• _Short task_
Change "Return date" to "Departure date" in the stretch from the start of the records through the line containing "Action: point(28,17)", and write that stretch out again with nothing else altered.

• _The input_
━━━━━━━━

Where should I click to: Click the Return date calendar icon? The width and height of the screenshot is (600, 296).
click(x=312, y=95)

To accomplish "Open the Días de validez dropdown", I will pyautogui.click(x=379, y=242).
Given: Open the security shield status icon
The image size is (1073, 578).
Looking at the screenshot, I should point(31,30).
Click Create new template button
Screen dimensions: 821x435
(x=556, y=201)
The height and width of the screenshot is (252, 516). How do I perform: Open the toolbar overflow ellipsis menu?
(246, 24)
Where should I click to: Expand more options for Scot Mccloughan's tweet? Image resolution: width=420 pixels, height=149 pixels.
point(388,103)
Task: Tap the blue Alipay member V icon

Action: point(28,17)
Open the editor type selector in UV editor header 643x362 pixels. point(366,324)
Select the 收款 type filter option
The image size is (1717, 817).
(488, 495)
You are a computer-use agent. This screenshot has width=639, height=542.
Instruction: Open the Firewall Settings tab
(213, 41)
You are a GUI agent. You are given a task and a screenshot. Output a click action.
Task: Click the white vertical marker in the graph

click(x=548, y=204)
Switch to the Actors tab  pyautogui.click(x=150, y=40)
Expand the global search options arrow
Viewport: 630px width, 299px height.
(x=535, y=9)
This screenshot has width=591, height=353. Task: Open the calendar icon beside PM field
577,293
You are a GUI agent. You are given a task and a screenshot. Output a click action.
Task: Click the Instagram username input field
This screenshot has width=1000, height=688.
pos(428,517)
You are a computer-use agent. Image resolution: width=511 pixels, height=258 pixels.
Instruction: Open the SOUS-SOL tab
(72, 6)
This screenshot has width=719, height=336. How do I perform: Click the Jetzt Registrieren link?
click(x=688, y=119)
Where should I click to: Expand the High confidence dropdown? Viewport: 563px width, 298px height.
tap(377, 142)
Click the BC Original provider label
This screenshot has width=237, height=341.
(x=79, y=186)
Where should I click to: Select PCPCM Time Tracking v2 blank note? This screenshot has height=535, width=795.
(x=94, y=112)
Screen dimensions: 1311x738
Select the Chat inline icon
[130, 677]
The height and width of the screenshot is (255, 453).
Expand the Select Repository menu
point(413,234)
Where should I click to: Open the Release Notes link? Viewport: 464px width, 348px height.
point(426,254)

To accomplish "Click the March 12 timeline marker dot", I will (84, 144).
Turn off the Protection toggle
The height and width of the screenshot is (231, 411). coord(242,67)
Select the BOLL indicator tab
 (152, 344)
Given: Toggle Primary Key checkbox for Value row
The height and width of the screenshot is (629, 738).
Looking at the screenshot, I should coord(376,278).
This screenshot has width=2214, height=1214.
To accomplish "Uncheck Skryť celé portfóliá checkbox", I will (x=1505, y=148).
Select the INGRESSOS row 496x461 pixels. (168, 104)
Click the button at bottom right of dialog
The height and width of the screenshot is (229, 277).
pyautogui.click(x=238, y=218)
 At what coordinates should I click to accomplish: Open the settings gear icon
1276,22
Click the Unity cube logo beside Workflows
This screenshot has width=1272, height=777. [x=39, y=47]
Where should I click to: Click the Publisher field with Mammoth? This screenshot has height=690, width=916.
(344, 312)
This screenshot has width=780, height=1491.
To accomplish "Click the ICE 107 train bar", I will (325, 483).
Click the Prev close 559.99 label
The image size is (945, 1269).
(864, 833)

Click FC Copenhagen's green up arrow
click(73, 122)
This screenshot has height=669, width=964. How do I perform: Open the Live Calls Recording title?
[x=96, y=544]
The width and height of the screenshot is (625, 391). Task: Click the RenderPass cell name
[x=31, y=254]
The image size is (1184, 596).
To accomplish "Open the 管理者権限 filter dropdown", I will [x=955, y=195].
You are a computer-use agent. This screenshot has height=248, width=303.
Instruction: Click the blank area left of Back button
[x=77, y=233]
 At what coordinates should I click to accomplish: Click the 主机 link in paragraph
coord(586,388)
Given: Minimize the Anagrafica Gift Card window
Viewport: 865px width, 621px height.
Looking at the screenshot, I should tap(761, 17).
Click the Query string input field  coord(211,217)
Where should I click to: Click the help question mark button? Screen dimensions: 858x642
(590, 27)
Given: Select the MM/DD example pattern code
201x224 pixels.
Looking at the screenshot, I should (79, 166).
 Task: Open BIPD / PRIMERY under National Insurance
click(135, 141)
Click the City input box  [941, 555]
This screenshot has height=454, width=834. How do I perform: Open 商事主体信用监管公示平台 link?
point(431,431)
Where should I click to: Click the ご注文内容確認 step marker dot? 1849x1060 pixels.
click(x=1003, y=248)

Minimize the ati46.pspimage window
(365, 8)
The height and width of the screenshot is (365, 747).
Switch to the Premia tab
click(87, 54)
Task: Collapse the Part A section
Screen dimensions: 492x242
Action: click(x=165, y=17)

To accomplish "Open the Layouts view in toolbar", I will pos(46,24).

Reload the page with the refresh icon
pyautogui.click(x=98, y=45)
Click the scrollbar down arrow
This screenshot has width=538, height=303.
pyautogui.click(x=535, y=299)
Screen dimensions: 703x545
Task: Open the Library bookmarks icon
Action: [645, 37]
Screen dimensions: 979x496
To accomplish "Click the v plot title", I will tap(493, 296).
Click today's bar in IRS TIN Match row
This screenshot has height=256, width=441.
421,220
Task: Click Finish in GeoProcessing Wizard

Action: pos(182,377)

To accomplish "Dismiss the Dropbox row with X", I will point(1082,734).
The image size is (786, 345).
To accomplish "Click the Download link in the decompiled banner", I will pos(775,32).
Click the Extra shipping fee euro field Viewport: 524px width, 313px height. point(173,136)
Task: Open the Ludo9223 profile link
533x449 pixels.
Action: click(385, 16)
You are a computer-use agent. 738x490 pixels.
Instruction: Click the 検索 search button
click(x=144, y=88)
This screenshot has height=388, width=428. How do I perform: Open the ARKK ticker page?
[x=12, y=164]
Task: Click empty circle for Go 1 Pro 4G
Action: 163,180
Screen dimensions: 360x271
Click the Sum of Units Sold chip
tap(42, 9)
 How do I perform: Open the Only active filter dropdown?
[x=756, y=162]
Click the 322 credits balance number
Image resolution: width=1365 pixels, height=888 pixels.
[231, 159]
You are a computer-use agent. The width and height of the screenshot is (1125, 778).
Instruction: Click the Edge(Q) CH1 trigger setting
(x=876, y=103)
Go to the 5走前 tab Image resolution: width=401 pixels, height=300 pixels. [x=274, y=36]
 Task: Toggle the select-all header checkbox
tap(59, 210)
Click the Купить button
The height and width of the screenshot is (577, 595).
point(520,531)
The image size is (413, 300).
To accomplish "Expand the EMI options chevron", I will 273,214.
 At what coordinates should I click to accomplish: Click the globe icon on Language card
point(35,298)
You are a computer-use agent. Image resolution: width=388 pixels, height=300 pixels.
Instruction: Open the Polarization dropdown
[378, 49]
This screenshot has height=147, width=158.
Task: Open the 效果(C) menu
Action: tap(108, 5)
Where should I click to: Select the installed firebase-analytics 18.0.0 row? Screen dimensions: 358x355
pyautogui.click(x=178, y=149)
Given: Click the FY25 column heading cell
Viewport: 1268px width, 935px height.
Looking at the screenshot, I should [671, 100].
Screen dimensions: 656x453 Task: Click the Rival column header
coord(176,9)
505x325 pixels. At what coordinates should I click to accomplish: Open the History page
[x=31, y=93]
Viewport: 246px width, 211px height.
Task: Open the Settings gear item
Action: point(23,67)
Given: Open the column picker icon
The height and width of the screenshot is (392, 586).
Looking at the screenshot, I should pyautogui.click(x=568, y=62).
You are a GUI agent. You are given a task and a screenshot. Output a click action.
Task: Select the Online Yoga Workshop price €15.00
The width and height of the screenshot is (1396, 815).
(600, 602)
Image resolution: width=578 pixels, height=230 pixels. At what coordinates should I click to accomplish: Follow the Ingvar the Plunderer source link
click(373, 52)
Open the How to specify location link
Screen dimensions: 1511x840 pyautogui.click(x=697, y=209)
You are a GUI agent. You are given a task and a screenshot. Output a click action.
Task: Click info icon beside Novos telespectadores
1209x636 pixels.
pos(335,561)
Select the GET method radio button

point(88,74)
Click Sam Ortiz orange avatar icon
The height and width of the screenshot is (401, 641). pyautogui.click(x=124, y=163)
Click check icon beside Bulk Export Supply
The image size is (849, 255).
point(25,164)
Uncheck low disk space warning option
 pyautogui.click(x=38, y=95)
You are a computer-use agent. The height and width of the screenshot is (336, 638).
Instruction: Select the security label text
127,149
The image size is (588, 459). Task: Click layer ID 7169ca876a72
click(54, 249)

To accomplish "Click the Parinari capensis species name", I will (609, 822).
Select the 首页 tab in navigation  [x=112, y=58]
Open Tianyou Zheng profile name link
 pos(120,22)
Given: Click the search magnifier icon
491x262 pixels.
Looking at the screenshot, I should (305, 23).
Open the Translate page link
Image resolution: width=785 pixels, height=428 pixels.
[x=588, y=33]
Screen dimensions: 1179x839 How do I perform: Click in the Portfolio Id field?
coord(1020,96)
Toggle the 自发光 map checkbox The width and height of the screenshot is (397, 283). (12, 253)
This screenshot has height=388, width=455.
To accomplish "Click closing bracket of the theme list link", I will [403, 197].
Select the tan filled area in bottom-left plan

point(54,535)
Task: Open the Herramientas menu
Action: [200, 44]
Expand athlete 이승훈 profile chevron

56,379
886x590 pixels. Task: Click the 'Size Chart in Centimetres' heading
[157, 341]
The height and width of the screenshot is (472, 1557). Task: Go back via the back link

━━━━━━━━

• _Full solution_
Where should I click to: Click the Departure date calendar icon? The width and height of the screenshot is (600, 296).
click(x=312, y=95)

To accomplish "Open the Días de validez dropdown", I will pyautogui.click(x=379, y=242).
Given: Open the security shield status icon
The image size is (1073, 578).
Looking at the screenshot, I should point(31,30).
Click Create new template button
Screen dimensions: 821x435
(x=556, y=201)
The height and width of the screenshot is (252, 516). How do I perform: Open the toolbar overflow ellipsis menu?
(246, 24)
Where should I click to: Expand more options for Scot Mccloughan's tweet? Image resolution: width=420 pixels, height=149 pixels.
point(388,103)
Task: Tap the blue Alipay member V icon

Action: point(28,17)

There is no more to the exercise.